→ Document extract
=======

How Realistic Is It That All Corals Could Be Lost?

In UNEP’s latest report Projections of Future Coral Bleaching Conditions, released in November 2020, the clear links between a rapidly changing climate due to global warming and coral bleaching were laid out. In all likelihood, there are likely two climate-based scenarios: 1) a “worst-case” scenario where the global economy continues to be heavily driven by fossil fuels; and 2) a “middle-of-the-road” scenario, which predicts the likely impact on our climate if countries meet or exceed their current pledges under the Paris Agreement to cut carbon emissions by 50%. 

Under the worst case and fossil-fuel-led scenario, the UNEP report estimates that by 2100 every coral reef throughout the world will bleach. It is also predicted that by 2034, severe bleaching events will become an annual occurrence. Worryingly, this annual bleaching estimate has moved 9 years sooner than it was estimated in UNEP’s report published 3 years ago. What is likely to happen under the “middle-of-the-road” scenario? According to the report, severe annual bleaching events could be delayed by approximately eleven years, to 2045.

In areas where bleaching is already common, scientists predict that these reefs will be dubbed as ‘climate losers’ and by 2030 will be experiencing serious and severe bleaching above the global average. Widespread bleaching is already a common occurrence in many countries, including Fiji, Papua New Guinea, New Caledonia, Saudi Arabia and eastern Australia. Other reefs throughout western Australia, the Bahamas, Indonesia, India, Madagascar and Malaysia, are less at risk from severe bleaching. These reefs are less vulnerable to bleaching and could provide a refugium for coral populations. However, this too is likely only to be temporary, with the report predicting that these reefs too will begin bleaching around 2044.

What Needs To Be Done To Save Coral Reefs?

=======

→ Excerpted data

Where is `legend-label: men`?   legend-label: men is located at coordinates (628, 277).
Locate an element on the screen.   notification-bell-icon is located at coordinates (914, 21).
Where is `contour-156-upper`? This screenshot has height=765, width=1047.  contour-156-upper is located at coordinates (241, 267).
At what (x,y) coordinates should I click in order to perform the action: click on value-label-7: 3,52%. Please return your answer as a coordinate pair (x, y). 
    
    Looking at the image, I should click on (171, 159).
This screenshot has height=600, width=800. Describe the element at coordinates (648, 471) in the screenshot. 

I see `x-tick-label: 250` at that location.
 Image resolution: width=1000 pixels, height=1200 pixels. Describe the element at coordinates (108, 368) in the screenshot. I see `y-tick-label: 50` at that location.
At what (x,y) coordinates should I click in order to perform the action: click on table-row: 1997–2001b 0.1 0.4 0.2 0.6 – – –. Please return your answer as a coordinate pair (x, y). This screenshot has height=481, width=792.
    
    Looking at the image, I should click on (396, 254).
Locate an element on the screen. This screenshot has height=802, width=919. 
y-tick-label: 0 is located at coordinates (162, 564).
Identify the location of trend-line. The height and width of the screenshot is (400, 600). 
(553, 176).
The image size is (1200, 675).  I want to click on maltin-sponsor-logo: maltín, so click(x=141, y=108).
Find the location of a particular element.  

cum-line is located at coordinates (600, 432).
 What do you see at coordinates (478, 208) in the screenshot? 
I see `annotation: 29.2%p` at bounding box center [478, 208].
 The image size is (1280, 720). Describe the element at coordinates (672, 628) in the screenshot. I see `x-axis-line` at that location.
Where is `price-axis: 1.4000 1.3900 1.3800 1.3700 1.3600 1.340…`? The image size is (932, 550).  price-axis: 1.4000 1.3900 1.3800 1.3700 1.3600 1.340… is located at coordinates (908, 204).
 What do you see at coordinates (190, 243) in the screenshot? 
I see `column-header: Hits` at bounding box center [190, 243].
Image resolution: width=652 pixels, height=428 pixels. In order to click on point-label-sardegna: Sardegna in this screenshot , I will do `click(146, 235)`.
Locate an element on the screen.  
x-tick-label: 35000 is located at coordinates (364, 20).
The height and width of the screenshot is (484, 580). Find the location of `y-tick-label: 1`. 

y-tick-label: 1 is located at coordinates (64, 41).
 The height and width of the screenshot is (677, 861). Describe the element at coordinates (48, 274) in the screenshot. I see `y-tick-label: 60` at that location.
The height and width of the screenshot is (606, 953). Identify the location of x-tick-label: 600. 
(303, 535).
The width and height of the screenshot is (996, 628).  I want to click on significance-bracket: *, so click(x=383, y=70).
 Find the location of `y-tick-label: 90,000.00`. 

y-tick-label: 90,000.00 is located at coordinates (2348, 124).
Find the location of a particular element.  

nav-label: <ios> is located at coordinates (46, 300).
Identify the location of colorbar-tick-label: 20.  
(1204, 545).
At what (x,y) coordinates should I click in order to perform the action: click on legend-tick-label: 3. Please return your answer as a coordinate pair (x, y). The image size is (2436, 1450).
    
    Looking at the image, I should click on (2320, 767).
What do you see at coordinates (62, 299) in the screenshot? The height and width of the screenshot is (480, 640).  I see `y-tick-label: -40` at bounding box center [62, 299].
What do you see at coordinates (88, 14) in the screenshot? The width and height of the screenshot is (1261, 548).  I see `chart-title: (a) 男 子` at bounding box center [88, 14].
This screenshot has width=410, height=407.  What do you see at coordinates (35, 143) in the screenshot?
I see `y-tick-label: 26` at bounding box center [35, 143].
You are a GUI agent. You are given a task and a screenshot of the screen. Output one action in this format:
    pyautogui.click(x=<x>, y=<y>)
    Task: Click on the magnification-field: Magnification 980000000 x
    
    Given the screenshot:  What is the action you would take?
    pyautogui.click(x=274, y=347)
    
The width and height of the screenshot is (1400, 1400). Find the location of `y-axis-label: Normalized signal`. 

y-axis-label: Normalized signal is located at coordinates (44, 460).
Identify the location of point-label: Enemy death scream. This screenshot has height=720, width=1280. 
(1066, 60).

=======

Continue the coral bleaching text from the point where it stops. The records play no part in what comes next.

A changing climate is natural to a degree, and corals have proven to be adaptable to this change over their millions of years in existence. This tenacious capacity does provide some hope. The UNEP report does explore the possibility of corals adapting to warming sea surface temperatures and becoming less vulnerable to bleaching as a result. It is estimated that for every 0.25 °C of warming corals adapt to, this may delay the point of annual bleaching by up to 7 years. In the scenario that corals could adapt to 1 °C of warming, that would provide at least 25 years reprieve from annual bleaching events 

However, if current greenhouse gas emissions continue at their current rate (and are in fact predicted to increase), corals would not survive even if they were capable of adapting to 2°C of ocean warming. In essence, if the international community fails to commit to and deliver dramatic declines in the global production of greenhouse gases, it is incredibly likely that coral reef ecosystems throughout the world will be lost to coral bleaching. 

The Climate Change Performance Index, which assesses the climate protection performance of the 57 countries responsible for 90% of the world’s carbon dioxide emissions, recently found that none of the countries that committed to the Paris Agreement have implemented the policies needed to meet their pledged emission reduction targets. However, in 2020 over 110 countries made new pledges to transition to a carbon-neutral economy by 2050. Importantly, major emitters such as the European Union, Japan, South Korea and the United Kingdom made these carbon-neutral commitments. The United States is also set to rejoin the Paris Agreement, aiming to be carbon-neutral by 2050. So there is hope for greenhouse gas emissions to be curbed.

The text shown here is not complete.